A pH/STEAP Cascade‐Responsive Nanomedicine with Self‐Supplied Peroxide for Precise Chemodynamic Therapy

Abstract Self‐supply of peroxo compounds has been regarded as a promising strategy to enhance Fenton chemistry‐based chemodynamic therapy (CDT). However, the inherent selectivity of CDT will be affected after introducing peroxide‐supplementing functionality into chemodynamic agents due to the lack of ability to distinguish cancer cells from normal cells. Here, an intelligent CDT nanomedicine is reported with both cascade‐responsive and peroxide self‐supplying performances for specific and efficient cancer treatment.
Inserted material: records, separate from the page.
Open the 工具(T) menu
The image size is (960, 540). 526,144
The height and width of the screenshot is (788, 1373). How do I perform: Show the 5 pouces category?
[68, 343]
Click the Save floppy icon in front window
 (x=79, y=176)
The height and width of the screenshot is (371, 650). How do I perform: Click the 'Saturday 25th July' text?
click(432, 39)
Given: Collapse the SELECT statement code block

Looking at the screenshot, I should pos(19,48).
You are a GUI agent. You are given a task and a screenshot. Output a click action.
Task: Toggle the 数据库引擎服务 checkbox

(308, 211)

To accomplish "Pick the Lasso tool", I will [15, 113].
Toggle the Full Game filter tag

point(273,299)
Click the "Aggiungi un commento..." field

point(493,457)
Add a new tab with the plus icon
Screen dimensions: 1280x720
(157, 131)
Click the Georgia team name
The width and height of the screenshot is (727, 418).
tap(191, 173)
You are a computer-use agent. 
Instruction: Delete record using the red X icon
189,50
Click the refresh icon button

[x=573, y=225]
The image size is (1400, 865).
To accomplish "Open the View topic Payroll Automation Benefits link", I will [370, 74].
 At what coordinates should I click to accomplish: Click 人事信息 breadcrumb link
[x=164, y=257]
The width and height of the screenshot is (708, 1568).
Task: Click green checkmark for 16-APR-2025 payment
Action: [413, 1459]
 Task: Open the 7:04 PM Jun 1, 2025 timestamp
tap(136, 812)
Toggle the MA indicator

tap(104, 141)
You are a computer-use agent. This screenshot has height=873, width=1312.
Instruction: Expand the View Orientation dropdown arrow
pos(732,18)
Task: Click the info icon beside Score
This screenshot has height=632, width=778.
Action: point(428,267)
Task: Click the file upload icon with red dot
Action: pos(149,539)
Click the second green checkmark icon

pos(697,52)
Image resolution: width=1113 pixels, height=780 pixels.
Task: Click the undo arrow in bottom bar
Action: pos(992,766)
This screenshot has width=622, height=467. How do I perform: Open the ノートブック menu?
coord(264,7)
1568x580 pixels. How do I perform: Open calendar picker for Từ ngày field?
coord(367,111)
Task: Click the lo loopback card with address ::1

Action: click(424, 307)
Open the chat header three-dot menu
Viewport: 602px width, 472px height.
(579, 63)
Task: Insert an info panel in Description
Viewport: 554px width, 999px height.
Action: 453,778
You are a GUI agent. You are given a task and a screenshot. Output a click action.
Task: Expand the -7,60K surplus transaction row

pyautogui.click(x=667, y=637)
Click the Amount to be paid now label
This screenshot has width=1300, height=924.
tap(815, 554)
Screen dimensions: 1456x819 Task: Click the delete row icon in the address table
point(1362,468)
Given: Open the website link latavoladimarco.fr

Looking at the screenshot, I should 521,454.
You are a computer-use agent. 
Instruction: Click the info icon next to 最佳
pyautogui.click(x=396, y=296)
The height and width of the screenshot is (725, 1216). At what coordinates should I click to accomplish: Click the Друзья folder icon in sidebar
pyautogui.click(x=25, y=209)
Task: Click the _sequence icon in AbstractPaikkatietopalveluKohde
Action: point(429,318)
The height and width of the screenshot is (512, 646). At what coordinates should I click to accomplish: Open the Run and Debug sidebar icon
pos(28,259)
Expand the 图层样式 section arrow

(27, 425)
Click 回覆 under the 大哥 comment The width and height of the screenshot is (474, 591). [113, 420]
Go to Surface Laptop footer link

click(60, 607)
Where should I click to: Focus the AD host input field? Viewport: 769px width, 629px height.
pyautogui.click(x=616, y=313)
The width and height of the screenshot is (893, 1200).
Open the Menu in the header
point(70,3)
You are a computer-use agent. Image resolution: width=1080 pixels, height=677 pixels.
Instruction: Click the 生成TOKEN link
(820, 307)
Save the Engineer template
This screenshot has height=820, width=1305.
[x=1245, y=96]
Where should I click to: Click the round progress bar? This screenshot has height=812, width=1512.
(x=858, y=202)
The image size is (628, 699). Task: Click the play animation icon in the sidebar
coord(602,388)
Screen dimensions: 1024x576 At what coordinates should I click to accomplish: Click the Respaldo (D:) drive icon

Upon endocytosis into acidic endo/lysosomes, the CDT nanomedicine comprising methyl linoleate hydroperoxide (MLH)‐loaded amorphous iron oxide nanoparticles (AIO@MLH NPs) can be decomposed to release MLH and Fe 3+ that is further reduced into Fe 2+ by endo/lysosomal six‐transmembrane epithelial antigen of the prostate (STEAP) with metalloreductase activity, enabling the occurrence of Fenton‐type reaction between high‐active Fe 2+ and MLH for free radical generation, which causes endo/lysosomal damage and cancer cell apoptosis. Noteworthily, AIO@MLH NPs exhibit potent chemodynamic cytotoxicity to cancerous cells rather than non‐cancerous cells benefiting from the overexpressed STEAP in multiple cancers, thereby leading to precise tumor CDT. This work highlights the use of endogenous STEAP to improve the selectivity of peroxide self‐supplying chemodynamic agents and paves the way for the development of precision medicine.